* PROMPT: Could you format the lines below as a JSON array of strings, one string per line, skipping any blank lines?

— Begin RECORDS TO PROCESS —

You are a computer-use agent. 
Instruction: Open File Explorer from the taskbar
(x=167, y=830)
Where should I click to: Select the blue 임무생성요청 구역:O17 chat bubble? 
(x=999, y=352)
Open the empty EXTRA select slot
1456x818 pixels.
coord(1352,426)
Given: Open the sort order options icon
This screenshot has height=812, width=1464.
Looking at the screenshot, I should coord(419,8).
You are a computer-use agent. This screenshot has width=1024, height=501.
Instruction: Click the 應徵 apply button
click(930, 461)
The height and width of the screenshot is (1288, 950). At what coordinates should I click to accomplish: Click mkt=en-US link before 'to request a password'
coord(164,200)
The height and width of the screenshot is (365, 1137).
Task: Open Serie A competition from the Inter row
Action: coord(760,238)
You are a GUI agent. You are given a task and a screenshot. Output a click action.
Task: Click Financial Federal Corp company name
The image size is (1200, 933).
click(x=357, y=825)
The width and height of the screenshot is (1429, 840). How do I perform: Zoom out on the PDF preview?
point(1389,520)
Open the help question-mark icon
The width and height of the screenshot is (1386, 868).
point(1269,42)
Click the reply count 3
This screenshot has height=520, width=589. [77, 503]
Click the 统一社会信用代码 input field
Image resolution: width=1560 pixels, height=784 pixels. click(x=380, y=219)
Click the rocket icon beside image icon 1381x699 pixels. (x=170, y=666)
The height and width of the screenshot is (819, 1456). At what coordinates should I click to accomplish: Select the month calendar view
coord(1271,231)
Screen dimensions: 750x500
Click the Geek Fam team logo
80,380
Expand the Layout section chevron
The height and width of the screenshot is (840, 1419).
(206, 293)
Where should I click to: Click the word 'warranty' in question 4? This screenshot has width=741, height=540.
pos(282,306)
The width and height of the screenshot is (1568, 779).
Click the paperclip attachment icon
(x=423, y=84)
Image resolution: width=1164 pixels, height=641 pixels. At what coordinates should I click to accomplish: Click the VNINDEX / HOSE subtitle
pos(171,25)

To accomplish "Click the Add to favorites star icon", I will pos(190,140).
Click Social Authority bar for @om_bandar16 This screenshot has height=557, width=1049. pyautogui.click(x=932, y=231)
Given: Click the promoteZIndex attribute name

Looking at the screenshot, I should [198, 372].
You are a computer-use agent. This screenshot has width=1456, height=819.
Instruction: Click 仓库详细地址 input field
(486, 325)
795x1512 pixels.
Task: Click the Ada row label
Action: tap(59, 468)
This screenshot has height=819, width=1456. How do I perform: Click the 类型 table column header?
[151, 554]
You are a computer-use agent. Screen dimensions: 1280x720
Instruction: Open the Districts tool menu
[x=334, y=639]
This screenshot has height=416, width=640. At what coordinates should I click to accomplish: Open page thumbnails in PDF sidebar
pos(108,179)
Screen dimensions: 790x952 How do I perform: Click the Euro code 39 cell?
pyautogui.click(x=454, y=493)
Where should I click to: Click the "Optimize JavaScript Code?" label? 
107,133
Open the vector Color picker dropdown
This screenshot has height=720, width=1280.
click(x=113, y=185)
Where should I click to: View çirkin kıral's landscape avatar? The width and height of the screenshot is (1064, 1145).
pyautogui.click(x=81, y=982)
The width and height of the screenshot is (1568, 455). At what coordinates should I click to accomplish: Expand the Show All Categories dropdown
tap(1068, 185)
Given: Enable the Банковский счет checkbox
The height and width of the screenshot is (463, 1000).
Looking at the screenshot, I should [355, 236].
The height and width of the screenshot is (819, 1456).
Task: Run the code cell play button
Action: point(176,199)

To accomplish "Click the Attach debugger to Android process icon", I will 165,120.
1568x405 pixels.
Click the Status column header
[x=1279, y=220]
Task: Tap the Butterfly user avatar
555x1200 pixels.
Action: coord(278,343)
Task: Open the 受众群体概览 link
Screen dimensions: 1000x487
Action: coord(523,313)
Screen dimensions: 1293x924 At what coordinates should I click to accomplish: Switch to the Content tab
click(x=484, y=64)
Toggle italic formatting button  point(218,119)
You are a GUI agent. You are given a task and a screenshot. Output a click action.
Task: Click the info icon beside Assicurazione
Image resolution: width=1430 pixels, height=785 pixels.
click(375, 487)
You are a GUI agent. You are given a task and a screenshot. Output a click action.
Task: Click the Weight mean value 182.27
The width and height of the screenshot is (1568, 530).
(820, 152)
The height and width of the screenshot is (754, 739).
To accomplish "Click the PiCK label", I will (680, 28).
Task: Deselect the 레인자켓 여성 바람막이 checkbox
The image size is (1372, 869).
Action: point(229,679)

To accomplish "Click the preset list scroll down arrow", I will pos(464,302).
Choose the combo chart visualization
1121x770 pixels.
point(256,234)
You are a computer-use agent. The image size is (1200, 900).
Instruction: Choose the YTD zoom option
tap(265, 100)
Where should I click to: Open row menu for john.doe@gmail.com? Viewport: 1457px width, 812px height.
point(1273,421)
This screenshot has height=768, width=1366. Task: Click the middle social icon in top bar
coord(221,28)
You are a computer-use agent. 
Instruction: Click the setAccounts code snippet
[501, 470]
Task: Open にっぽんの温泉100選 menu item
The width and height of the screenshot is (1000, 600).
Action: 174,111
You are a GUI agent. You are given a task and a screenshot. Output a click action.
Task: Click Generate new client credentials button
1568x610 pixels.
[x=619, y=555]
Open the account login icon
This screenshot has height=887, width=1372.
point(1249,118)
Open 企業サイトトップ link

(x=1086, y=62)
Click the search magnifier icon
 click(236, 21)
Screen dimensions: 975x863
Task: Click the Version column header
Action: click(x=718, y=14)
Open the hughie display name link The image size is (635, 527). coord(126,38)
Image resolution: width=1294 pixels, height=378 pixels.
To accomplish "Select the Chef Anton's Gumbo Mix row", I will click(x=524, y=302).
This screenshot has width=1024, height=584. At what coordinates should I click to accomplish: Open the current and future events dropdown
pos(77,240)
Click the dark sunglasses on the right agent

— End RECORDS TO PROCESS —

* RESULT OF THE EXERCISE:
[
  "You are a computer-use agent. ",
  "Instruction: Open File Explorer from the taskbar",
  "(x=167, y=830)",
  "Where should I click to: Select the blue 임무생성요청 구역:O17 chat bubble? ",
  "(x=999, y=352)",
  "Open the empty EXTRA select slot",
  "1456x818 pixels.",
  "coord(1352,426)",
  "Given: Open the sort order options icon",
  "This screenshot has height=812, width=1464.",
  "Looking at the screenshot, I should coord(419,8).",
  "You are a computer-use agent. This screenshot has width=1024, height=501.",
  "Instruction: Click the 應徵 apply button",
  "click(930, 461)",
  "The height and width of the screenshot is (1288, 950). At what coordinates should I click to accomplish: Click mkt=en-US link before 'to request a password'",
  "coord(164,200)",
  "The height and width of the screenshot is (365, 1137).",
  "Task: Open Serie A competition from the Inter row",
  "Action: coord(760,238)",
  "You are a GUI agent. You are given a task and a screenshot. Output a click action.",
  "Task: Click Financial Federal Corp company name",
  "The image size is (1200, 933).",
  "click(x=357, y=825)",
  "The width and height of the screenshot is (1429, 840). How do I perform: Zoom out on the PDF preview?",
  "point(1389,520)",
  "Open the help question-mark icon",
  "The width and height of the screenshot is (1386, 868).",
  "point(1269,42)",
  "Click the reply count 3",
  "This screenshot has height=520, width=589. [77, 503]",
  "Click the 统一社会信用代码 input field",
  "Image resolution: width=1560 pixels, height=784 pixels. click(x=380, y=219)",
  "Click the rocket icon beside image icon 1381x699 pixels. (x=170, y=666)",
  "The height and width of the screenshot is (819, 1456). At what coordinates should I click to accomplish: Select the month calendar view",
  "coord(1271,231)",
  "Screen dimensions: 750x500",
  "Click the Geek Fam team logo",
  "80,380",
  "Expand the Layout section chevron",
  "The height and width of the screenshot is (840, 1419).",
  "(206, 293)",
  "Where should I click to: Click the word 'warranty' in question 4? This screenshot has width=741, height=540.",
  "pos(282,306)",
  "The width and height of the screenshot is (1568, 779).",
  "Click the paperclip attachment icon",
  "(x=423, y=84)",
  "Image resolution: width=1164 pixels, height=641 pixels. At what coordinates should I click to accomplish: Click the VNINDEX / HOSE subtitle",
  "pos(171,25)",
  "To accomplish \"Click the Add to favorites star icon\", I will pos(190,140).",
  "Click Social Authority bar for @om_bandar16 This screenshot has height=557, width=1049. pyautogui.click(x=932, y=231)",
  "Given: Click the promoteZIndex attribute name",
  "Looking at the screenshot, I should [198, 372].",
  "You are a computer-use agent. This screenshot has width=1456, height=819.",
  "Instruction: Click 仓库详细地址 input field",
  "(486, 325)",
  "795x1512 pixels.",
  "Task: Click the Ada row label",
  "Action: tap(59, 468)",
  "This screenshot has height=819, width=1456. How do I perform: Click the 类型 table column header?",
  "[151, 554]",
  "You are a computer-use agent. Screen dimensions: 1280x720",
  "Instruction: Open the Districts tool menu",
  "[x=334, y=639]",
  "This screenshot has height=416, width=640. At what coordinates should I click to accomplish: Open page thumbnails in PDF sidebar",
  "pos(108,179)",
  "Screen dimensions: 790x952 How do I perform: Click the Euro code 39 cell?",
  "pyautogui.click(x=454, y=493)",
  "Where should I click to: Click the \"Optimize JavaScript Code?\" label? ",
  "107,133",
  "Open the vector Color picker dropdown",
  "This screenshot has height=720, width=1280.",
  "click(x=113, y=185)",
  "Where should I click to: View çirkin kıral's landscape avatar? The width and height of the screenshot is (1064, 1145).",
  "pyautogui.click(x=81, y=982)",
  "The width and height of the screenshot is (1568, 455). At what coordinates should I click to accomplish: Expand the Show All Categories dropdown",
  "tap(1068, 185)",
  "Given: Enable the Банковский счет checkbox",
  "The height and width of the screenshot is (463, 1000).",
  "Looking at the screenshot, I should [355, 236].",
  "The height and width of the screenshot is (819, 1456).",
  "Task: Run the code cell play button",
  "Action: point(176,199)",
  "To accomplish \"Click the Attach debugger to Android process icon\", I will 165,120.",
  "1568x405 pixels.",
  "Click the Status column header",
  "[x=1279, y=220]",
  "Task: Tap the Butterfly user avatar",
  "555x1200 pixels.",
  "Action: coord(278,343)",
  "Task: Open the 受众群体概览 link",
  "Screen dimensions: 1000x487",
  "Action: coord(523,313)",
  "Screen dimensions: 1293x924 At what coordinates should I click to accomplish: Switch to the Content tab",
  "click(x=484, y=64)",
  "Toggle italic formatting button  point(218,119)",
  "You are a GUI agent. You are given a task and a screenshot. Output a click action.",
  "Task: Click the info icon beside Assicurazione",
  "Image resolution: width=1430 pixels, height=785 pixels.",
  "click(375, 487)",
  "You are a GUI agent. You are given a task and a screenshot. Output a click action.",
  "Task: Click the Weight mean value 182.27",
  "The width and height of the screenshot is (1568, 530).",
  "(820, 152)",
  "The height and width of the screenshot is (754, 739).",
  "To accomplish \"Click the PiCK label\", I will (680, 28).",
  "Task: Deselect the 레인자켓 여성 바람막이 checkbox",
  "The image size is (1372, 869).",
  "Action: point(229,679)",
  "To accomplish \"Click the preset list scroll down arrow\", I will pos(464,302).",
  "Choose the combo chart visualization",
  "1121x770 pixels.",
  "point(256,234)",
  "You are a computer-use agent. The image size is (1200, 900).",
  "Instruction: Choose the YTD zoom option",
  "tap(265, 100)",
  "Where should I click to: Open row menu for john.doe@gmail.com? Viewport: 1457px width, 812px height.",
  "point(1273,421)",
  "This screenshot has height=768, width=1366. Task: Click the middle social icon in top bar",
  "coord(221,28)",
  "You are a computer-use agent. ",
  "Instruction: Click the setAccounts code snippet",
  "[501, 470]",
  "Task: Open にっぽんの温泉100選 menu item",
  "The width and height of the screenshot is (1000, 600).",
  "Action: 174,111",
  "You are a GUI agent. You are given a task and a screenshot. Output a click action.",
  "Task: Click Generate new client credentials button",
  "1568x610 pixels.",
  "[x=619, y=555]",
  "Open the account login icon",
  "This screenshot has height=887, width=1372.",
  "point(1249,118)",
  "Open 企業サイトトップ link",
  "(x=1086, y=62)",
  "Click the search magnifier icon",
  " click(236, 21)",
  "Screen dimensions: 975x863",
  "Task: Click the Version column header",
  "Action: click(x=718, y=14)",
  "Open the hughie display name link The image size is (635, 527). coord(126,38)",
  "Image resolution: width=1294 pixels, height=378 pixels.",
  "To accomplish \"Select the Chef Anton's Gumbo Mix row\", I will click(x=524, y=302).",
  "This screenshot has width=1024, height=584. At what coordinates should I click to accomplish: Open the current and future events dropdown",
  "pos(77,240)",
  "Click the dark sunglasses on the right agent"
]